1) Simply compile your code, then erase the private members from the header. Ship the modified header and the object file. This assumes that your intent is to provide a closed-source library.


Are you sure that will work? I thought client code needed to know the size of an object to instantiate it on the stack. If you do this, won't you get stack corruption? Please correct me if I'm wrong.

A better way (IMHO) is to provide an abstract class (and factory method) as an interface and derive the "real" class from that. Only ship the interface header.

That's basically what I did. But when it came to inheritance between interfaces, it means that you have to deal with multiple and virtual inheritance. For example, let's say there are two kinds of textures. ITexture and IDynamicTexture, and IDynamicTexture inherits from ITexture (since it "is-a" texture).
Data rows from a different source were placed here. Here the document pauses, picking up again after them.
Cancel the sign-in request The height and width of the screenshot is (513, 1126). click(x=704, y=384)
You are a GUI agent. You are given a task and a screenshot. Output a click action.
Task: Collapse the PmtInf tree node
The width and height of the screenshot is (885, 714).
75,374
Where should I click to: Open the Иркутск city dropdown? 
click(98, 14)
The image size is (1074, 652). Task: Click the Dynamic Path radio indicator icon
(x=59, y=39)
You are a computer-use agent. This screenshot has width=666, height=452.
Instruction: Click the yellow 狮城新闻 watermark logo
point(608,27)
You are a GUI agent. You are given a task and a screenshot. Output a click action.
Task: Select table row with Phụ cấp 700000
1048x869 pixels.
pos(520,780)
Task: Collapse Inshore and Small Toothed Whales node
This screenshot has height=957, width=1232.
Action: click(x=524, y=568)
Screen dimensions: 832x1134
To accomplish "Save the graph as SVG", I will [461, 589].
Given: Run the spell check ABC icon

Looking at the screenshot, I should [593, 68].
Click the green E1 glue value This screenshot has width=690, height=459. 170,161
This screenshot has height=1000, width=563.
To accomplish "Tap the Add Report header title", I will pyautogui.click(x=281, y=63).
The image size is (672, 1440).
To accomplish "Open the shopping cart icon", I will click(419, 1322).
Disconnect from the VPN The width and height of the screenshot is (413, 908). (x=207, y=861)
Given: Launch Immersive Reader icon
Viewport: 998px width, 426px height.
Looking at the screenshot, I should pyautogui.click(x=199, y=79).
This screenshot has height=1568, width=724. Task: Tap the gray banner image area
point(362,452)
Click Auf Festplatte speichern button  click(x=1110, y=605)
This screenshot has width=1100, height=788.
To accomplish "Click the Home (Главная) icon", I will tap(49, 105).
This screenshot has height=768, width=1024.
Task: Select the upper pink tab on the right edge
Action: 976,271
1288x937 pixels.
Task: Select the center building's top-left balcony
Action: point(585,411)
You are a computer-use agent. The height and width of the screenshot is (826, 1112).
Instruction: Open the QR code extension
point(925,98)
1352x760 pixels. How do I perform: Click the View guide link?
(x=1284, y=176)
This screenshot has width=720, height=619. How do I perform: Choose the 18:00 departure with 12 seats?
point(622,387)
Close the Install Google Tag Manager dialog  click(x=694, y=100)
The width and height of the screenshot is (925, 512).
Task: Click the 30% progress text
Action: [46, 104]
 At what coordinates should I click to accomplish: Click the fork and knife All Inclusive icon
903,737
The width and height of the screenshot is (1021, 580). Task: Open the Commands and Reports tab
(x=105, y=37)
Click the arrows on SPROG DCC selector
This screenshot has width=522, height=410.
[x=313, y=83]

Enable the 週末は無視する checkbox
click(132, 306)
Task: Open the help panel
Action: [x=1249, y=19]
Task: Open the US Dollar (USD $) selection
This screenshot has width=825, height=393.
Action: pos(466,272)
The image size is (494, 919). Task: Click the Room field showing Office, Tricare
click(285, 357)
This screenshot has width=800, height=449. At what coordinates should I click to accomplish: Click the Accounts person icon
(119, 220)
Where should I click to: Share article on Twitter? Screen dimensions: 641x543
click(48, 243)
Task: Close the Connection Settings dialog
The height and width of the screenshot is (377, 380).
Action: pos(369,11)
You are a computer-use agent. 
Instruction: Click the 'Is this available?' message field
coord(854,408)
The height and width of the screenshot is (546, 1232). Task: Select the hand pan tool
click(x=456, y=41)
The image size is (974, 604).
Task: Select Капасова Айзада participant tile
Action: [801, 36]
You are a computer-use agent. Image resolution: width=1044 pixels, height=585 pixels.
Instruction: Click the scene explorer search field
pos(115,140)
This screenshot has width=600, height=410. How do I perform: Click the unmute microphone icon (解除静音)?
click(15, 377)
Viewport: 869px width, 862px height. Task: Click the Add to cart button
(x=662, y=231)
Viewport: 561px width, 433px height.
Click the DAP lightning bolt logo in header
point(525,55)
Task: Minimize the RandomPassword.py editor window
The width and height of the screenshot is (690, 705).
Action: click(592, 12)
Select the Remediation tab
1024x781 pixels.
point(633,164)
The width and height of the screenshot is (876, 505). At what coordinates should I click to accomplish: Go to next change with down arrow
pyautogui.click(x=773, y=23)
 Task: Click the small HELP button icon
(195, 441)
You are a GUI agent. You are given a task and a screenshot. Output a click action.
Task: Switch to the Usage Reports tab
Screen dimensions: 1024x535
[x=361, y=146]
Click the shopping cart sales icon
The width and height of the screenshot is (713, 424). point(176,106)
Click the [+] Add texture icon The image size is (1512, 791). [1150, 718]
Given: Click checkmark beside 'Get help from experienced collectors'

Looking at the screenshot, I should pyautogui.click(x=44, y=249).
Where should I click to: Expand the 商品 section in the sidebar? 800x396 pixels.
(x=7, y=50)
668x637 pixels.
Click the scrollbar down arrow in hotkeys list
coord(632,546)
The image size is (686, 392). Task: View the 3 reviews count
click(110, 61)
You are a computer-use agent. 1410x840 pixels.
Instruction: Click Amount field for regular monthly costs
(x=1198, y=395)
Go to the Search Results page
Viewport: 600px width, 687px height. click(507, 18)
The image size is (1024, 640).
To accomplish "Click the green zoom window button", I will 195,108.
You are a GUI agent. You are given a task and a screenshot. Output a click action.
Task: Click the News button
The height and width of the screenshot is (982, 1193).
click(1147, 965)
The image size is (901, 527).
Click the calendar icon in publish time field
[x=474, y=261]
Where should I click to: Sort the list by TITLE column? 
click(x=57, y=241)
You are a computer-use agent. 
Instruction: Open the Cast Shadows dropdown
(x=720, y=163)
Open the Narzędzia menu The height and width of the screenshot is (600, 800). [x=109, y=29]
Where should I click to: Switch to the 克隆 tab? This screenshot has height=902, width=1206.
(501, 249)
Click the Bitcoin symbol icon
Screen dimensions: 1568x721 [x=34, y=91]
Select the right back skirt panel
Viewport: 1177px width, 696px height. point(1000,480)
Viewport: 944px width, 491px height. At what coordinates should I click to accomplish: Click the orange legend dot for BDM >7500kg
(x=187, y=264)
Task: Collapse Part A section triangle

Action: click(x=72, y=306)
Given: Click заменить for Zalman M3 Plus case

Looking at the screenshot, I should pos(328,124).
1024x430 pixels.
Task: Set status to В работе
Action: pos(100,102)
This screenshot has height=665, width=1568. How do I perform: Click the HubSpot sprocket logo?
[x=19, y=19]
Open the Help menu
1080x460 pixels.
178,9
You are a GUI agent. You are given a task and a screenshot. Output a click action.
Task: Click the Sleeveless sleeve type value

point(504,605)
In the implementation, the CDynamicTexture_Impl class (or whatever you want to call it) will have to inherit from IDynamicTexture (so that it gets the IDynamicTexture and ITexture interfaces), and will also have to inherit from CTexture_Impl, so that it doesn't have to reimplement the ITexture interface. This is multiple inheritance, and the dreaded diamond, which you'll have to use virtual inheritance to solve.

This was the source of my problems in this thread. Now I'm redesigning my system so that it doesn't use this polymorphic pimpl approach.